### TEXTE EXTRAIT
Le jeu commençait à montrer des signes de stagnation et, en plus de bugs mineurs, il fallait une éternité pour que les serveurs s'ouvrent en dehors des États-Unis ou de l'Europe. Alors que Riot Games a conclu un accord avec Tencent pour lancer League of Legends en Chine avant même d'avoir une version finale du jeu, une démarche similaire à celle de Valve avec Dota 2, HoN a mis trois ans à atteindre la Chine. En ce sens, il a sérieusement limité ses sources de revenus en renonçant à ce qui allait devenir le plus grand marché du monde pour les jeux vidéo en général et les MOBA en particulier.
Le coup de grâce
À tous ces facteurs s'ajoute le fait que le jeu n'a pas investi dans la création d'une scène esports, ce qui s'est avéré crucial pour le succès des MOBA. Cependant, s'il y a un facteur décisif dans cette histoire, c'est bien celui mentionné dans le titre. La pire chose qui pouvait arriver à un jeu clairement inspiré de Defense of the Ancients était l'arrivée de Dota 2. Valve s'était battu pour les droits d'une marque qu'elle savait importante, prenant plus de temps pour développer le projet et le publiant gratuitement. Peu après sa sortie, le jeu comptait 100 000 utilisateurs simultanés à tout moment de la journée. Beaucoup d'entre eux étaient d'anciens joueurs de Heroes of Newerth venus profiter d'une nouvelle expérience similaire à celle qu'ils connaissaient, mais beaucoup plus soignée et raffinée.
Le lancement de Dota 2 a été quasiment un coup d'arrêt. Les développeurs de Heroes of Newerth avaient déjà souffert de la bêta ouverte du jeu de Valve et ont jeté l'éponge. En 2013, un nouveau MOBA de S2 Games appelé Strife a été annoncé. Un an plus tard, alors que les projets ouverts n'ont jamais été aussi nombreux, l'entreprise licencie deux douzaines d'employés. La situation s'est dégradée jusqu'à ce que la marque Heroes of Newerth soit finalement vendue à Garena, une société basée en Asie du Sud-Est qui n'a pas vraiment d'antécédents en matière de gestion de jeux vidéo. Cette décision a été suivie d'une diminution du support, jusqu'à ce que les serveurs soient finalement fermés en 2022. Douze ans, c'est long, mais le jeu était déjà cliniquement mort depuis longtemps.

### OBJECTIF DE L'EXERCICE
Recopiez à l'identique, dans le texte sur le déclin de Heroes of Newerth, le passage allant de « Le lancement de » jusqu'à « mort depuis longtemps. » inclus.

### MATÉRIEL FOURNI

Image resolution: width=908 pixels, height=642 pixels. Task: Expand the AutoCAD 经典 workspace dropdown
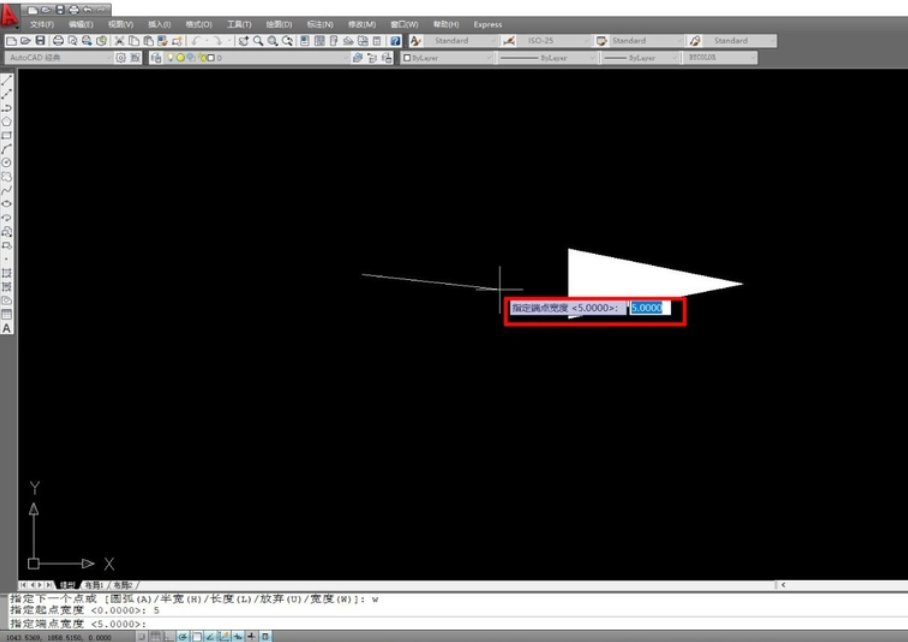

### RÉSULTAT DE L'EXERCICE
Le lancement de Dota 2 a été quasiment un coup d'arrêt. Les développeurs de Heroes of Newerth avaient déjà souffert de la bêta ouverte du jeu de Valve et ont jeté l'éponge. En 2013, un nouveau MOBA de S2 Games appelé Strife a été annoncé. Un an plus tard, alors que les projets ouverts n'ont jamais été aussi nombreux, l'entreprise licencie deux douzaines d'employés. La situation s'est dégradée jusqu'à ce que la marque Heroes of Newerth soit finalement vendue à Garena, une société basée en Asie du Sud-Est qui n'a pas vraiment d'antécédents en matière de gestion de jeux vidéo. Cette décision a été suivie d'une diminution du support, jusqu'à ce que les serveurs soient finalement fermés en 2022. Douze ans, c'est long, mais le jeu était déjà cliniquement mort depuis longtemps.